» TESTO PROPOSTO:
━━━━━━━━━━━━━━━━
E adesso si torna a gran voce a parlare dell’euroinomane e austerico delle brume di Bruxelles, Mario Draghi.
Soprattutto se ne parla in vista di un possibile incarico di prestigio nell’Unione Europea.
Come più volte abbiamo adombrato, Mario Draghi fa parte in senso pieno di quella cerchia di uomini superiori, nati appositamente per comandare e per di più senza dover passare da votazioni democratiche. Il suo cursus honorum, del resto, parla chiaro.
Mario Draghi esordì in Goldman Sachs. Poscia, fu a bordo del panfilo Britannia nel ’92. Successivamente divenne governatore della Banca Centrale Europea e nel 2021 fu presidente del Consiglio in Italia. Da più parti, ricorderete, si parlò anche di un suo possibile ingresso ai piani alti della NATO. E adesso l’euroinomane e austerico di Bruxelles torna pieno in pista.
Come ricordavo, da più parti si vocifera di un suo possibile ingresso ai piani alti dell’Unione Europea.
Il tosconichilista Matteo Renzi addirittura si è recentemente avventurato a sostenere che Mario Draghi è più che mai fondamentale per rianimare l’Unione Europea.
“Rianimare l’Unione Europea” sembra il titolo di una pellicola horror, e invece è davvero il desideratum di Matteo Renzi.
━━━━━━━━━━━━━━━━
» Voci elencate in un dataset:
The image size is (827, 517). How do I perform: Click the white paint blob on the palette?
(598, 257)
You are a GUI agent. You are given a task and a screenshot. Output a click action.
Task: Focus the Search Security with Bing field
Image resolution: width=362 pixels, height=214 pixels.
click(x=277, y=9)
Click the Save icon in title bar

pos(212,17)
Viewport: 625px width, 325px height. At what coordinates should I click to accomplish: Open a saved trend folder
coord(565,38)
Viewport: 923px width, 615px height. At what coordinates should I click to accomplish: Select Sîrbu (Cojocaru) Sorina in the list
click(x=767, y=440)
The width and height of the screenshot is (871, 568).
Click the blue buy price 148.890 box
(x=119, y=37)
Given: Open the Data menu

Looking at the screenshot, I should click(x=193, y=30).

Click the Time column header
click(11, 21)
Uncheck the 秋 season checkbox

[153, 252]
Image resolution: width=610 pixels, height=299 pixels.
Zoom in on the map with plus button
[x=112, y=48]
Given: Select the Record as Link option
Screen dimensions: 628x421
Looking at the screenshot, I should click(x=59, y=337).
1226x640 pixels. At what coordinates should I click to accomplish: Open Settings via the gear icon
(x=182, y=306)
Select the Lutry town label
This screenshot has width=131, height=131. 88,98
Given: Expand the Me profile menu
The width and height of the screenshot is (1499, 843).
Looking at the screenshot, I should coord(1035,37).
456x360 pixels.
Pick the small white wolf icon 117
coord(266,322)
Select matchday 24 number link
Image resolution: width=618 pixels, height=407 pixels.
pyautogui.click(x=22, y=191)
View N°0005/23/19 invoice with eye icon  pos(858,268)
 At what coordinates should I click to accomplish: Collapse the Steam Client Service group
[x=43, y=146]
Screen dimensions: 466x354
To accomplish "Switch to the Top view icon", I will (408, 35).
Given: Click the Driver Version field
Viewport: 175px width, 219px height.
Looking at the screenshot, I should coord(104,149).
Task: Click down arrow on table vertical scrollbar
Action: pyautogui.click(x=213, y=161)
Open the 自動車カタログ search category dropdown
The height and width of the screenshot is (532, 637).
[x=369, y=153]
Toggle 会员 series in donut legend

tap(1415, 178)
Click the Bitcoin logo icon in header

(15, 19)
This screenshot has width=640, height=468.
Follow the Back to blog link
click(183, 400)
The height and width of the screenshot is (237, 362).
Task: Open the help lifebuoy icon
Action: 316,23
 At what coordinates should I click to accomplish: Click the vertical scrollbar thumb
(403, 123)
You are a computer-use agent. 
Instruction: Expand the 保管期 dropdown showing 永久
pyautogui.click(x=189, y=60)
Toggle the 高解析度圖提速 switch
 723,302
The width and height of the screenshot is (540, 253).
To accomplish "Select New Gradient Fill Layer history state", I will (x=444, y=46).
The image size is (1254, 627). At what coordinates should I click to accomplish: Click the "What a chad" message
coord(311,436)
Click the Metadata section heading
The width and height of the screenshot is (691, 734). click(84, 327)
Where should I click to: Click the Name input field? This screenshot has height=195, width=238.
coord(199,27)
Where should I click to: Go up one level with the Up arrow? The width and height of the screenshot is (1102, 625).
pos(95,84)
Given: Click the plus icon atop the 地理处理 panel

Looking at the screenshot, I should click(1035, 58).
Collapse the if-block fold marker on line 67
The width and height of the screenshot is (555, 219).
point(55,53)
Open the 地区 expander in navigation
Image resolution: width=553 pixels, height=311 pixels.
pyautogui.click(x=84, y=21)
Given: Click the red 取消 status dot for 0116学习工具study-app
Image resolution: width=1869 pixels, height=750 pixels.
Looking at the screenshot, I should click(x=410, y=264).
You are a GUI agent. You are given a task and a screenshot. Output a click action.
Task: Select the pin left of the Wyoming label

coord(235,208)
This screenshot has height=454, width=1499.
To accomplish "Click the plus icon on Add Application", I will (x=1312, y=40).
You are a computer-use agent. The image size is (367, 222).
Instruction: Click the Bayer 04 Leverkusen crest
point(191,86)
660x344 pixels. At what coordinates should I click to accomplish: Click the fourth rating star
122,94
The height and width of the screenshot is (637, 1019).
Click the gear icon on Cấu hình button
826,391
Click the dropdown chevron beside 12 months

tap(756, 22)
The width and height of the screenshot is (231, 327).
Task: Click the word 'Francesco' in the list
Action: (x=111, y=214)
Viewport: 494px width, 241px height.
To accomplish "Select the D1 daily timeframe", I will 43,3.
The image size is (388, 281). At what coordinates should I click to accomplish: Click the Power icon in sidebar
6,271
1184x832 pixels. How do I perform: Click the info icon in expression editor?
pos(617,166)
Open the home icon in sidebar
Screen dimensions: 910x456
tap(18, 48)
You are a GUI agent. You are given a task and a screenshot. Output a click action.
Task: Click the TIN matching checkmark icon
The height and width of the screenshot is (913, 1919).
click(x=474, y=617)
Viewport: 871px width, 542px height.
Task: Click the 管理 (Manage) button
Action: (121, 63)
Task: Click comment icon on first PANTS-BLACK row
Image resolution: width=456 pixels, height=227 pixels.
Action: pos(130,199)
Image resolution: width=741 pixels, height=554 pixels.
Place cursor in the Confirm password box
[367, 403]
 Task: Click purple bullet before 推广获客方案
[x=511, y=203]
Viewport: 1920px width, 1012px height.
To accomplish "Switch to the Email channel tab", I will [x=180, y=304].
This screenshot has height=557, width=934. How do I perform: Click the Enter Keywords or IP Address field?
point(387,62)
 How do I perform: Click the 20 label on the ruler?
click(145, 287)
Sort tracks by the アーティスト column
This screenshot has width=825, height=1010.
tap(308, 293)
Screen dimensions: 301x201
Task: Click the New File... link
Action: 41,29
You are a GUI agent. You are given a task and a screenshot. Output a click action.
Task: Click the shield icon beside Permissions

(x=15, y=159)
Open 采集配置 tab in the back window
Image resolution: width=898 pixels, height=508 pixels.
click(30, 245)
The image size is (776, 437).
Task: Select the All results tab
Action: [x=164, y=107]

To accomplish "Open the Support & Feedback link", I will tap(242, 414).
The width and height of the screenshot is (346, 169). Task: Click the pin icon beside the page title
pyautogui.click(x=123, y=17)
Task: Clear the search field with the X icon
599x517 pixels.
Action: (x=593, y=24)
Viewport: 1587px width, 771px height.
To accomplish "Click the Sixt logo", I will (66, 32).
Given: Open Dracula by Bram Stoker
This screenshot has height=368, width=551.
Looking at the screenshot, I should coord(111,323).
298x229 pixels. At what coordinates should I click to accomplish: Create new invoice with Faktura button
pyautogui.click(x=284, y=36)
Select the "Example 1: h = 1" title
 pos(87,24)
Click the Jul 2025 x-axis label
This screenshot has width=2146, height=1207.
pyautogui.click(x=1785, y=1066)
━━━━━━━━━━━━━━━━
» COMPITI ASSEGNATI:
#1 Riscrivi per favore come tabella Markdown i record compresi tra la riga che contiene "The image size is (388, 281)." e quella che contiene "click(145, 287)", entrambe incluse, omettendo le righe vuote. Usa le colonne Num, con il numero progressivo, e Contenuto, con la riga.
#2 Prosegui l'articolo su Mario Draghi partendo subito dopo la sua ultima frase.
I record non hanno nulla a che vedere con l'articolo su Mario Draghi.

» RISPOSTE FINALI:
#1
| Num | Contenuto |
|---|---|
| 1 | The image size is (388, 281). At what coordinates should I click to accomplish: Click the Power icon in sidebar |
| 2 | 6,271 |
| 3 | 1184x832 pixels. How do I perform: Click the info icon in expression editor? |
| 4 | pos(617,166) |
| 5 | Open the home icon in sidebar |
| 6 | Screen dimensions: 910x456 |
| 7 | tap(18, 48) |
| 8 | You are a GUI agent. You are given a task and a screenshot. Output a click action. |
| 9 | Task: Click the TIN matching checkmark icon |
| 10 | The height and width of the screenshot is (913, 1919). |
| 11 | click(x=474, y=617) |
| 12 | Viewport: 871px width, 542px height. |
| 13 | Task: Click the 管理 (Manage) button |
| 14 | Action: (121, 63) |
| 15 | Task: Click comment icon on first PANTS-BLACK row |
| 16 | Image resolution: width=456 pixels, height=227 pixels. |
| 17 | Action: pos(130,199) |
| 18 | Image resolution: width=741 pixels, height=554 pixels. |
| 19 | Place cursor in the Confirm password box |
| 20 | [367, 403] |
| 21 |  Task: Click purple bullet before 推广获客方案 |
| 22 | [x=511, y=203] |
| 23 | Viewport: 1920px width, 1012px height. |
| 24 | To accomplish "Switch to the Email channel tab", I will [x=180, y=304]. |
| 25 | This screenshot has height=557, width=934. How do I perform: Click the Enter Keywords or IP Address field? |
| 26 | point(387,62) |
| 27 |  How do I perform: Click the 20 label on the ruler? |
| 28 | click(145, 287) |

#2
La von der Leyen, per parte sua, che ultimamente sembra in difficoltà su più fronti, ha sostenuto che Mario Draghi ed Enrico Letta “indicano la via”. La via, ci permettiamo di aggiungere, che conosciamo bene e che mena nell’abisso i lavoratori e i ceti medi, quelli che peraltro l’Unione Europea di marca neoliberale ha già ampiamente suppliziato e martoriato in questi anni. E li ha suppliziati e martoriati non per accidence, ma per la propria stessa struttura, quale trova espressione ad esempio nei trattati europei.
I trattati europei sono incardinati sul verbo neoliberale e dunque sulla programmatica aggressione ai danni dei lavoratori e dei ceti medi. Anche Ignazio La Russa ha asserito testualmente che Mario Draghi ha tutte le carte in regola per occupare posti di rilievo nell’Unione Europea.
Dunque, la benedizione per Mario Draghi arriva anche dalla destra bluette neoliberale.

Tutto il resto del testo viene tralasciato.